Русские мыслители | страница 39
Те же ноты звучат и в знаменитом, трогательном призыве, обращенном Тургеневым со смертного одра к старинному другу и врагу: Тургенев молит его, «великого писателя Русской земли», сбросить одеяние пророка и вернуться к истинному призванию — «литературной деятельности»[58]. Флобер, вопреки собственным «воплям восторга» над страницами «Войны и мира», ужасается тоже: «Use repete et ilphilosophise»*, пишет он Тургеневу, от которого ранее получил французский перевод «Войны и мира» — шедевра, в то время почти безвестного за пределами России. В том же духе Василий Боткин — философствующий чаеторговец, близко друживший и сотрудничавший с Белинским, а к Толстому относившийся очень хорошо, — пишет Афанасию Фету:
«[Знатоки словесности] находят, что умозрительный элемент романа очень слаб\ что философия истории мелка и поверхностна, что отрицание преобладающего влияния личности в событиях есть не более как мистическое хитроумие; но помимо всего этого художественный талант автора вне всякого спора. Вчера у меня обедали и был также Тютчев, — и я сообщаю отзыв компании» К
Тогдашние историки и военные специалисты, из коих по крайности один человек и сам сражался в 1812 году, с негодованием сетовали на фактические неточности[59], а впоследствии приводились убийственные доказательства тому, что автор «Войны и мира» фальсифицирует исторические подробности[60] — скорее всего, преднамеренно, прекрасно помня про наличие оригинальных источников и заведомое отсутствие каких-либо сведений, этим источникам противоречащих, — фальсифицирует, по-видимому, не столько в художественных, сколько в «идейных» целях.

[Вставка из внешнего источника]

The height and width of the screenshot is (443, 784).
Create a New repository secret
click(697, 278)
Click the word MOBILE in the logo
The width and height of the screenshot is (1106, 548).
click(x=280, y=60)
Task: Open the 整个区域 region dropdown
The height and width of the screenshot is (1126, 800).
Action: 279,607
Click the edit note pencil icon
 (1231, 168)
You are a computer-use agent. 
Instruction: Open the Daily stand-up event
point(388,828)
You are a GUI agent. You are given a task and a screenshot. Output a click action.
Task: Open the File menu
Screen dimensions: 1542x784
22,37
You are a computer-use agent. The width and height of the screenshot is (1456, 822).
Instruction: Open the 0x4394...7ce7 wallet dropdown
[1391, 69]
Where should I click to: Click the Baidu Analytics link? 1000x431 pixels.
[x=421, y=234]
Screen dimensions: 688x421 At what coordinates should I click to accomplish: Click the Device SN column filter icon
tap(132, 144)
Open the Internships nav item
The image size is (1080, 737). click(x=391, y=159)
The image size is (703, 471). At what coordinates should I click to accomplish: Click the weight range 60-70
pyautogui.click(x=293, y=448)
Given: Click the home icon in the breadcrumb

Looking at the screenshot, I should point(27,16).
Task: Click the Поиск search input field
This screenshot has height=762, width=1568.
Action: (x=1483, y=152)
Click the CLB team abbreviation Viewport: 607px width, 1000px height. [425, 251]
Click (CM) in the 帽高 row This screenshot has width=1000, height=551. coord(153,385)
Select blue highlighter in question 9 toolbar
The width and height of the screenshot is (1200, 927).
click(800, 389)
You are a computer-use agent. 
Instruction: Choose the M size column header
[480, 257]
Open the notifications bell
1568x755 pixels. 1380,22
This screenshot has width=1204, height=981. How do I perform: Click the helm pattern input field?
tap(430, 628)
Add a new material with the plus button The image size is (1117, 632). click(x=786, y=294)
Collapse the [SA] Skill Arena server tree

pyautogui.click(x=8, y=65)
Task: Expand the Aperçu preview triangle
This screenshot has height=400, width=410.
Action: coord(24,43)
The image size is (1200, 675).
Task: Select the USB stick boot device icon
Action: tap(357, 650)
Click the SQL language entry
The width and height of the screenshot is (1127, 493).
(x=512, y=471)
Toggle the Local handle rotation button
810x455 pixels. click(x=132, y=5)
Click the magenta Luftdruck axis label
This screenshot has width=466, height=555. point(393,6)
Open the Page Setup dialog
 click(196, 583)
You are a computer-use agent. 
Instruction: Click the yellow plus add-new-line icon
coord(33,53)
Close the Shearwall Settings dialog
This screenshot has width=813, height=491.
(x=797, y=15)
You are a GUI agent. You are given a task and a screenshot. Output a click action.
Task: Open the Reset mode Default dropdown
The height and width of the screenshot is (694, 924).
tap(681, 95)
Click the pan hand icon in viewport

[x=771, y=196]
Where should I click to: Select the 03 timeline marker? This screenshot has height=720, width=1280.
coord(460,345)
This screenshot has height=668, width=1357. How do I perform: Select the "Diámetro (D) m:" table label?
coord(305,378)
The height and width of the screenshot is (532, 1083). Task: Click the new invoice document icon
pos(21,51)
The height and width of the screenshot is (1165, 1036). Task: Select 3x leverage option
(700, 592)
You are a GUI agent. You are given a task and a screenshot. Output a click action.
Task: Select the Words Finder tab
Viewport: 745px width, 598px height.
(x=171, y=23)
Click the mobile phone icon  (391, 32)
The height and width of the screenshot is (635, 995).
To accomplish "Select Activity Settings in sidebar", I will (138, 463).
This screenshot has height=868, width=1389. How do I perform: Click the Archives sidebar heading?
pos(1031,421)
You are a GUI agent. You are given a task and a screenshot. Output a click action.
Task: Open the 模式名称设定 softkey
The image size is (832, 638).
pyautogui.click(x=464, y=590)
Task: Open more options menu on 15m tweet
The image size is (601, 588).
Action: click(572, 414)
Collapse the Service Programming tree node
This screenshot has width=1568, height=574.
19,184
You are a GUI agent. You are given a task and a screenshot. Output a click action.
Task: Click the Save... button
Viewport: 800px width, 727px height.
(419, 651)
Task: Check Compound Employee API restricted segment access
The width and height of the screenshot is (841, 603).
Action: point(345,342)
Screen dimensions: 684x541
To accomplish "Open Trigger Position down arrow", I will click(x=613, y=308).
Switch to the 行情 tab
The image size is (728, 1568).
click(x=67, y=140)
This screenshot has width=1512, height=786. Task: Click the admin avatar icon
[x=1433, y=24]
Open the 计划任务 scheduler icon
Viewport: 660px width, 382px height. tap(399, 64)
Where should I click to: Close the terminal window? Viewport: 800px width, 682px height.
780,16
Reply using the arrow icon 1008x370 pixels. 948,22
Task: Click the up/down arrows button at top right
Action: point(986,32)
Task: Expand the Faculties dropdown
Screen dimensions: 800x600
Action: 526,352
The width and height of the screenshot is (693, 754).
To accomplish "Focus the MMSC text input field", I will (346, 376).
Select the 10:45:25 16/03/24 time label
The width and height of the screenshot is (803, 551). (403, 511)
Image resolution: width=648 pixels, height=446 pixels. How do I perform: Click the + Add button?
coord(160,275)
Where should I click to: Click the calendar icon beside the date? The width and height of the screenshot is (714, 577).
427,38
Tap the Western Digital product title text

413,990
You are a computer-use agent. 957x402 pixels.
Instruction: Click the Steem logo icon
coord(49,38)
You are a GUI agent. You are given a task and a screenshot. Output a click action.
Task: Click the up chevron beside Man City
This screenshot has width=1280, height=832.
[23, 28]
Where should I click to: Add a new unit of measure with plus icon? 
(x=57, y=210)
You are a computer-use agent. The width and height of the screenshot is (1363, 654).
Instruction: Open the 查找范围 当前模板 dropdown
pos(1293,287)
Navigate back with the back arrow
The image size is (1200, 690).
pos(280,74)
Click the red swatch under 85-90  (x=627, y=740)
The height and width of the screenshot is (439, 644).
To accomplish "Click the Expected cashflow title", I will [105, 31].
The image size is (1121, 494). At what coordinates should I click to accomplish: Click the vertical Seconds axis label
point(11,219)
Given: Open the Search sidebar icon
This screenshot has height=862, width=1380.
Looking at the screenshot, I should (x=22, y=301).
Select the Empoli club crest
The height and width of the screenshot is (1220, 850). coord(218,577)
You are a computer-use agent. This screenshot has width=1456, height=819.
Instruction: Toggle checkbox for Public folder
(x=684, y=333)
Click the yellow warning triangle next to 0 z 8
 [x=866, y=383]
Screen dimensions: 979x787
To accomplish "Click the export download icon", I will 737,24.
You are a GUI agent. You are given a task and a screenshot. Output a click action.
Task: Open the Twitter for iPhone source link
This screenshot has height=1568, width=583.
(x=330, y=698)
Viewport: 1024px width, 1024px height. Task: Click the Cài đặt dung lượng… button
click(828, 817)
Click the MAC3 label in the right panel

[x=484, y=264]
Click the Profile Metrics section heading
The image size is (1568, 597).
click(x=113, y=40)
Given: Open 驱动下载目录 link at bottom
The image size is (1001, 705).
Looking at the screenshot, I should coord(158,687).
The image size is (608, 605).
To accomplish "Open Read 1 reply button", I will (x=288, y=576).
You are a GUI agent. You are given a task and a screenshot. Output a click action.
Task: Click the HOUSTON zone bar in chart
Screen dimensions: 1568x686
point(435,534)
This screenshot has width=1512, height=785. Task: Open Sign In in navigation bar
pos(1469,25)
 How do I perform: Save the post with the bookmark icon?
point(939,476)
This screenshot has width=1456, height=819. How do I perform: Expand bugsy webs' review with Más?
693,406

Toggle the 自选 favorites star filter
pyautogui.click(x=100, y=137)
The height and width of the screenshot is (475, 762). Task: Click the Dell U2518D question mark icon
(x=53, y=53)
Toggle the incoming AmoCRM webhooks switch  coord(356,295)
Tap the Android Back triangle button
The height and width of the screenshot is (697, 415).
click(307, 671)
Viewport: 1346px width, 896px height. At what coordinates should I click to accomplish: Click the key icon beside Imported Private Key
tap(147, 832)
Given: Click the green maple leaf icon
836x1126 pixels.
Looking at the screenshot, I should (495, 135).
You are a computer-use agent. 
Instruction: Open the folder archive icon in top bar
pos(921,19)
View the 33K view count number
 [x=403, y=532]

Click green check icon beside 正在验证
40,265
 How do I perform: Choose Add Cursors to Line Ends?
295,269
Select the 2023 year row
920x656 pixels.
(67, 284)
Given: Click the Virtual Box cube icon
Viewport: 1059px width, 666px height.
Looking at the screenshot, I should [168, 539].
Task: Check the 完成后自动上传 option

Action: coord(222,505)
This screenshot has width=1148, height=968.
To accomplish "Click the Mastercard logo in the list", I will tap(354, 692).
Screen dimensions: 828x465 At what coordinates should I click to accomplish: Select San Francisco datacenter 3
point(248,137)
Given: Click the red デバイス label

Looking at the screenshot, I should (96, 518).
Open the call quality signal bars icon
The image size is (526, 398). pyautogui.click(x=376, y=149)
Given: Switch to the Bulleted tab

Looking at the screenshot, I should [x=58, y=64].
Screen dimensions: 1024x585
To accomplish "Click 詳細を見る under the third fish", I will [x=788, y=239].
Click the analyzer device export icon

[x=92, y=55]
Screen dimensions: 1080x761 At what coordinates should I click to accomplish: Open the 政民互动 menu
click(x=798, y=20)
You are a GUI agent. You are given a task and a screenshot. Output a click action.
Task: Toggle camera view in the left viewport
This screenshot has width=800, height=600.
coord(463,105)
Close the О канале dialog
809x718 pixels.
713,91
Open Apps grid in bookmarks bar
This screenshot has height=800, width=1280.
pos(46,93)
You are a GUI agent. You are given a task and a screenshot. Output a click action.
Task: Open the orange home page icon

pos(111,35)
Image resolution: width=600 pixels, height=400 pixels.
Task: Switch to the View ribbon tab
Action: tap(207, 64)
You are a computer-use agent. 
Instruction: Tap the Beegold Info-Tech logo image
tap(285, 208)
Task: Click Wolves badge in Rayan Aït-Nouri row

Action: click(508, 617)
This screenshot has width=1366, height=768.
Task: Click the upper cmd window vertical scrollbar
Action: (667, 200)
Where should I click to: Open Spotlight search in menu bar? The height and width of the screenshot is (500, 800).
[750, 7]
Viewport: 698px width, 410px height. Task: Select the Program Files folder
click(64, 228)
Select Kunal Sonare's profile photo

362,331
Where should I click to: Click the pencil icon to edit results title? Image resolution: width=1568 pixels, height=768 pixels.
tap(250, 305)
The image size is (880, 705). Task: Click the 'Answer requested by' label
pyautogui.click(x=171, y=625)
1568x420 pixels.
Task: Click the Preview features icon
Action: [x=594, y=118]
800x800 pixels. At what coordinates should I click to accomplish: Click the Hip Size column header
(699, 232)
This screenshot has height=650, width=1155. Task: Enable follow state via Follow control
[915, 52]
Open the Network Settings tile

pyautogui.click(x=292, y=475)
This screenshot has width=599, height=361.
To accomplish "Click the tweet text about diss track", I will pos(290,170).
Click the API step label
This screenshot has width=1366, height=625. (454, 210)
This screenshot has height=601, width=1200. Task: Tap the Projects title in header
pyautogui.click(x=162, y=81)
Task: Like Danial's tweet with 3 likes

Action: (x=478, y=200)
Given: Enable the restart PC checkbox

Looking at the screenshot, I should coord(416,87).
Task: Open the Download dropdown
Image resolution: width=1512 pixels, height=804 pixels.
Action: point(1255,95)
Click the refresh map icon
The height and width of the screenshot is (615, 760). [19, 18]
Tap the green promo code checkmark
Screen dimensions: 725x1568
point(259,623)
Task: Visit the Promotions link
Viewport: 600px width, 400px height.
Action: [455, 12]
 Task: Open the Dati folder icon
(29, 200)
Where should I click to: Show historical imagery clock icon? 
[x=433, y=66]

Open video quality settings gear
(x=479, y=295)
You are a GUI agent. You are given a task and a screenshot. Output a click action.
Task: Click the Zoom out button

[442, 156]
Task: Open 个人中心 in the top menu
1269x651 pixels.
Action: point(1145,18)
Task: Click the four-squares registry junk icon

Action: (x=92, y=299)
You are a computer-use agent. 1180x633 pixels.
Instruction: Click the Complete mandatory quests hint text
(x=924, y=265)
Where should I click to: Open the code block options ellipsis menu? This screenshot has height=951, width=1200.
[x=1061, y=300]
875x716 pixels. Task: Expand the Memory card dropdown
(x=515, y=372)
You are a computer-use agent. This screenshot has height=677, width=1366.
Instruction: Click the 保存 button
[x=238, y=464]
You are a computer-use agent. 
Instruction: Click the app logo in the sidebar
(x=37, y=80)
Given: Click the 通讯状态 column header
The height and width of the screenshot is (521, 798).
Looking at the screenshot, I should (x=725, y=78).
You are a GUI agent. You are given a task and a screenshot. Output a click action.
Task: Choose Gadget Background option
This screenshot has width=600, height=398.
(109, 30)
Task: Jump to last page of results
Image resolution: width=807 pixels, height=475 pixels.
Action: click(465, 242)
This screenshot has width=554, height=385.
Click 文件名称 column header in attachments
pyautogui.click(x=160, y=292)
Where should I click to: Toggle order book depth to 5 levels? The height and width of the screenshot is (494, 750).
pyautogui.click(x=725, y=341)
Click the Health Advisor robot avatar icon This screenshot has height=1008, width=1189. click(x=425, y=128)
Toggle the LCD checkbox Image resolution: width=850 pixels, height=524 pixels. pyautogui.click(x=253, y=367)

Единодушие находивших в романе огрехи — с одной стороны исторические, а с другой художественные, — похоже, задало тон всем позднейшим оценкам «идейного» содержания «Войны и мира». И если Шелгунов, по крайней мере, почтил роман прямым нападением на сознательную авторскую покорность общественным невзгодам, определив ее как «философию застоя»[61], то прочие либо вежливо обходили ее вниманием, либо рассматривали как характерную причуду, относя на счет сочетавшихся в авторе общеизвестной русской склонности проповедовать (что пагубно для произведений искусства) с бездумным, слепым увлечением самыми общими философскими представлениями, которое бывает присуще юным интеллигентам, живущим на отшибе от главных очагов цивилизации. «По счастью, автор гораздо больше художник, нежели мыслитель», — заметил критик Николай Ахшарумов[62], и три с лишним четверти века ему вторит большинство пишущих о Толстом — ив России, и за границей; и до, и после большевицкой революции; вторят и «реакционные», и «передовые» критики; и видящие в Толстом главным образом писателя-художника, и рассматривающие Толстого в качестве пророка и наставника — или мученика, или влиятельного общественного деятеля, или человека, получуждого обществу, или полупомешанного. Исторические теории Толстого равно нелюбопытны и Вогюэ и Мережковскому, и Стефану Цвейгу и Перси Лаббоку, и Бирюкову и Э.-Дж. Симмонсу — не говоря уже о людях помельче. Историки русской мысли[63] склонны приклеивать Толстому ярлык «фаталиста» и переходить к более интересным историческим построениям Леонтьева либо Данилевского.